‘Lungs and livers and bladders and hearts. You’ll always save a bundle when you buy our Geneco parts. Spleens, intestines, and spines and brains. All at warehouse prices but our quality’s the same. Geneco.’
So, Repo! The Genetic Opera is a fairly recent obsession for me. But it is an obsession. So, I thought I’d try and look at why it works…and, at the same time, doesn’t. Because, really, it was sort of a flop. It’s coming together after the fact. A cult movie.
WHY IT DOESN’T WORK: It doesn’t appeal to everyone. At all. The target audience is macabre. They have to be very into music—and I mean very into music. And they need to like sci-fi. And be willing to really pay attention to the movie. Because, if you don’t, you’ll miss stuff. I promise. It’s an intricate movie.

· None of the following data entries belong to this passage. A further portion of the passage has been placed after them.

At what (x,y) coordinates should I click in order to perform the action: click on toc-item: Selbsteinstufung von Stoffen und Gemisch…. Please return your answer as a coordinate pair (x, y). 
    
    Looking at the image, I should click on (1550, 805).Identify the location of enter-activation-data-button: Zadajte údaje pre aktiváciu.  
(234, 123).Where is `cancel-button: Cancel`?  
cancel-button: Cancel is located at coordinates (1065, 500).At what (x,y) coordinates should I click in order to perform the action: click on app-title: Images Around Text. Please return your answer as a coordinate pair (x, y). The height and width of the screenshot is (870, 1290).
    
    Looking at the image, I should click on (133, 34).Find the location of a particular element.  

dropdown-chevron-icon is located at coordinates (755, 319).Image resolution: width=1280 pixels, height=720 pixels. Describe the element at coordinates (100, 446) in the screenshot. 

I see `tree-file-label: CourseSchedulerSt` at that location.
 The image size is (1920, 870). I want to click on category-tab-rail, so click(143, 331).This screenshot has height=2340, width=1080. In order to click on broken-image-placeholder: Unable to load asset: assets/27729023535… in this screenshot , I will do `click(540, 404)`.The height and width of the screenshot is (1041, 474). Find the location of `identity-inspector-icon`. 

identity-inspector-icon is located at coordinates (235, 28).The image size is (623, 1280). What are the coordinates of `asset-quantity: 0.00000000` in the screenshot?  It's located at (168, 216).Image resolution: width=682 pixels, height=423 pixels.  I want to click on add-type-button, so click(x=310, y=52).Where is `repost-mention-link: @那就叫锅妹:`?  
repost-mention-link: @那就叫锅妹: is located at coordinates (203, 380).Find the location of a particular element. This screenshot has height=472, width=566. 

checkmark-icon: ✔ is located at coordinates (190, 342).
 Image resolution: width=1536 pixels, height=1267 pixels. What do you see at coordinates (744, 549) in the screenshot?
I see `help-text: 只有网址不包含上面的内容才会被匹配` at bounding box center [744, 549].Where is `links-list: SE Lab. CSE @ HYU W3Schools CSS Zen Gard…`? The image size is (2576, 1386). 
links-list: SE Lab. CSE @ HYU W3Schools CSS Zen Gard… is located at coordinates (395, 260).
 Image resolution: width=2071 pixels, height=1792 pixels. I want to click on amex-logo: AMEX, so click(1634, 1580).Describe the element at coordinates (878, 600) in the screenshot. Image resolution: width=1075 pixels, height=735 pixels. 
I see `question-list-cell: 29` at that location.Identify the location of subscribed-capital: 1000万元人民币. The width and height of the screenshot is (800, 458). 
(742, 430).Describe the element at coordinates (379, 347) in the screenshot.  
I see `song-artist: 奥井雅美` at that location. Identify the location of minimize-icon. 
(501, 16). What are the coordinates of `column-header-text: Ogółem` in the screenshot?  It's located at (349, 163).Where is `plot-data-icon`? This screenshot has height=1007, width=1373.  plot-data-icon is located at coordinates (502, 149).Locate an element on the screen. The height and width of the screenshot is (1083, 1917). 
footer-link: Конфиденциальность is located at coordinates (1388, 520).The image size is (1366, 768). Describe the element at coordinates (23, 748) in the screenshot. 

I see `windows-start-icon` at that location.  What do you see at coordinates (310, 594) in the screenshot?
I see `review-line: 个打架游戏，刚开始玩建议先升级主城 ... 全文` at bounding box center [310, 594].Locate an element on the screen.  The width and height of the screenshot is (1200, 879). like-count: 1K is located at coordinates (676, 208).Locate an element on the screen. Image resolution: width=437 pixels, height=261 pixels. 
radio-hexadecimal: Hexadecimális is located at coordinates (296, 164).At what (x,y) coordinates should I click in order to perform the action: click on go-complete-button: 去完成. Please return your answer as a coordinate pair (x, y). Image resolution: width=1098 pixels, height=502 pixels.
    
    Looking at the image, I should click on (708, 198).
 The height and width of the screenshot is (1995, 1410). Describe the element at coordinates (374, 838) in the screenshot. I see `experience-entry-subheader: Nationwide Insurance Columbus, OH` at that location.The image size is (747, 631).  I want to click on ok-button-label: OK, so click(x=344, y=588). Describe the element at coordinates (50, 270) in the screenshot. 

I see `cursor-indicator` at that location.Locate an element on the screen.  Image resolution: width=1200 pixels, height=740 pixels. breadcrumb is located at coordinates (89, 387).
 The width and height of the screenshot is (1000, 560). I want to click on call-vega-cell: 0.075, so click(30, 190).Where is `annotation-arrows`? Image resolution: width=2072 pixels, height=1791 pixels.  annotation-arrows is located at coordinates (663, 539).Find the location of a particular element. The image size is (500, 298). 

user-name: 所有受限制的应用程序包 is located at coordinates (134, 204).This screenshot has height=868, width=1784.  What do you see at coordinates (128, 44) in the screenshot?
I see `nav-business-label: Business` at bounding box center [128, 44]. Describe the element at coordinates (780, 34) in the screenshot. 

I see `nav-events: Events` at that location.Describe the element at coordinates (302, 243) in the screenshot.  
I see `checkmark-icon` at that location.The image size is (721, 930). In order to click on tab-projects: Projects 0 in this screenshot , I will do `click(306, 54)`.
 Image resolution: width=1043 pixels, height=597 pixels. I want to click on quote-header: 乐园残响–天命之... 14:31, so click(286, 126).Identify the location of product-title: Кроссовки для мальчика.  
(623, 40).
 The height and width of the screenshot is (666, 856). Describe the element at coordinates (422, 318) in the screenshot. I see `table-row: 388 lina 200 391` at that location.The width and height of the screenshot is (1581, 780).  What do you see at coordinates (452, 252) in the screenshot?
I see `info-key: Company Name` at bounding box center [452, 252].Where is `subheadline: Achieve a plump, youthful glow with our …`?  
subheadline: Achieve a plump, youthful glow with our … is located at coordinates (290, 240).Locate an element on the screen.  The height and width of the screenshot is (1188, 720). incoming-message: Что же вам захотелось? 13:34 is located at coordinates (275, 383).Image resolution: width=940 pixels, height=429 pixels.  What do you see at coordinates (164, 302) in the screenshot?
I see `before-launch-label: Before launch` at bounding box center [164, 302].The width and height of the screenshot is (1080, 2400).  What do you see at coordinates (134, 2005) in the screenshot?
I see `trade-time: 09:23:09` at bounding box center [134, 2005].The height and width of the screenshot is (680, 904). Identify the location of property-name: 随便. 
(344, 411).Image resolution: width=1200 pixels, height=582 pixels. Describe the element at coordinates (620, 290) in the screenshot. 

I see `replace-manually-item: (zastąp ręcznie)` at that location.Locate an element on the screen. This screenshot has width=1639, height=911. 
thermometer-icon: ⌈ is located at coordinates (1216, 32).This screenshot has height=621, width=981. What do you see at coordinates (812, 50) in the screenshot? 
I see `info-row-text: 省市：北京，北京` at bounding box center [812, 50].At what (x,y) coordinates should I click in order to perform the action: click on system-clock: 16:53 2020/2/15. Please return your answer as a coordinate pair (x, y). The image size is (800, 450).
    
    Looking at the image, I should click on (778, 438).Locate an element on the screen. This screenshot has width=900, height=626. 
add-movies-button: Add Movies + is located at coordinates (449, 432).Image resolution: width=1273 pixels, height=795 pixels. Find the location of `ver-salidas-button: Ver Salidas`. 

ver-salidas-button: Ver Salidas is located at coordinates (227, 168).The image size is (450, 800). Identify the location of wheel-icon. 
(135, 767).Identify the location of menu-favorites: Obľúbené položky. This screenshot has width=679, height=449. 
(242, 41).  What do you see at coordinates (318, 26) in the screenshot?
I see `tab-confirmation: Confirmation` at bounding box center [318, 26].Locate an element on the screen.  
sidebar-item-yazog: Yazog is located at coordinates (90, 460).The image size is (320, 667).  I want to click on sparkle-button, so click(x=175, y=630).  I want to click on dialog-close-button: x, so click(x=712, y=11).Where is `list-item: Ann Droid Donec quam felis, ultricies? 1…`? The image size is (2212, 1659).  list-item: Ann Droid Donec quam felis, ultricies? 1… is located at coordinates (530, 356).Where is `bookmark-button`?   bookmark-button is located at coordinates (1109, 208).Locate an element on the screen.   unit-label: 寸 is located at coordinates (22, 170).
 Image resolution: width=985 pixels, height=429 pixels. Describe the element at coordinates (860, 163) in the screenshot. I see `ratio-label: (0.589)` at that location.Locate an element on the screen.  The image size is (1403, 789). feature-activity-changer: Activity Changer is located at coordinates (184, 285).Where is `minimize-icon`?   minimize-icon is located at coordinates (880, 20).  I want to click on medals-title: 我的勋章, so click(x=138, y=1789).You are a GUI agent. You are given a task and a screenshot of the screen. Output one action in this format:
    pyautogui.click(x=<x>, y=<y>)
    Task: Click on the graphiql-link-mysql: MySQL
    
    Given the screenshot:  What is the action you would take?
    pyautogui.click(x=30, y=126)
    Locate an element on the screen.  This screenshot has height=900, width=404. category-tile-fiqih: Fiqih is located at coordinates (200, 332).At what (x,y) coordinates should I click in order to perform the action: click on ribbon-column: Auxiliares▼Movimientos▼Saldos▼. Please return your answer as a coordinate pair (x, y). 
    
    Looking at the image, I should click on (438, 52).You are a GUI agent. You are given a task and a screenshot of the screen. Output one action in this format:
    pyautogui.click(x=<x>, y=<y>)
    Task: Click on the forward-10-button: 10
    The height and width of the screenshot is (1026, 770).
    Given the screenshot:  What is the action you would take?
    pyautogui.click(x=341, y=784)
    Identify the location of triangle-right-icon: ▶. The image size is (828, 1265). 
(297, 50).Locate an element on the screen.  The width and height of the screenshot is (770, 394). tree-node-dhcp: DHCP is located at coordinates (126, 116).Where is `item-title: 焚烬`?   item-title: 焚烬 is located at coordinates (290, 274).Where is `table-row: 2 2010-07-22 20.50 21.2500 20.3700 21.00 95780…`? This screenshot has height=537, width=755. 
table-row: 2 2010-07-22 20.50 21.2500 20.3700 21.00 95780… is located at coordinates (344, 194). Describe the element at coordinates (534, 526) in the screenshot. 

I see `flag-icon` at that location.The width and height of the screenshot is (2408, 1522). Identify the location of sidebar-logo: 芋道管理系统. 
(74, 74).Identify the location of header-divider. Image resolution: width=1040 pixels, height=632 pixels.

And the humor. The humor is another thing that’s going to turn away a lot of people. It’s grotesque, black humor. Using a corpse like a ventriloquism dummy. Stabbing people over shitty coffee.
WHY IT DOES WORK: But, if you can accept that black humor, you’ll have a great laugh. And it’s a great movie for fans of dystopian sci-fi. The concept of mass organ failures, organ replacement, organ repossession…it’s wonderful.
And the characters are classic opera, classic overstated personalities. Caricatures. I mean, a movie where a rapist and a murderer are the comic relief? You know it’s going to be a little out there. So, if you’re a little (or a lot) out there, give Repo! a try. I did, and I don’t regret it. Not in the slightest.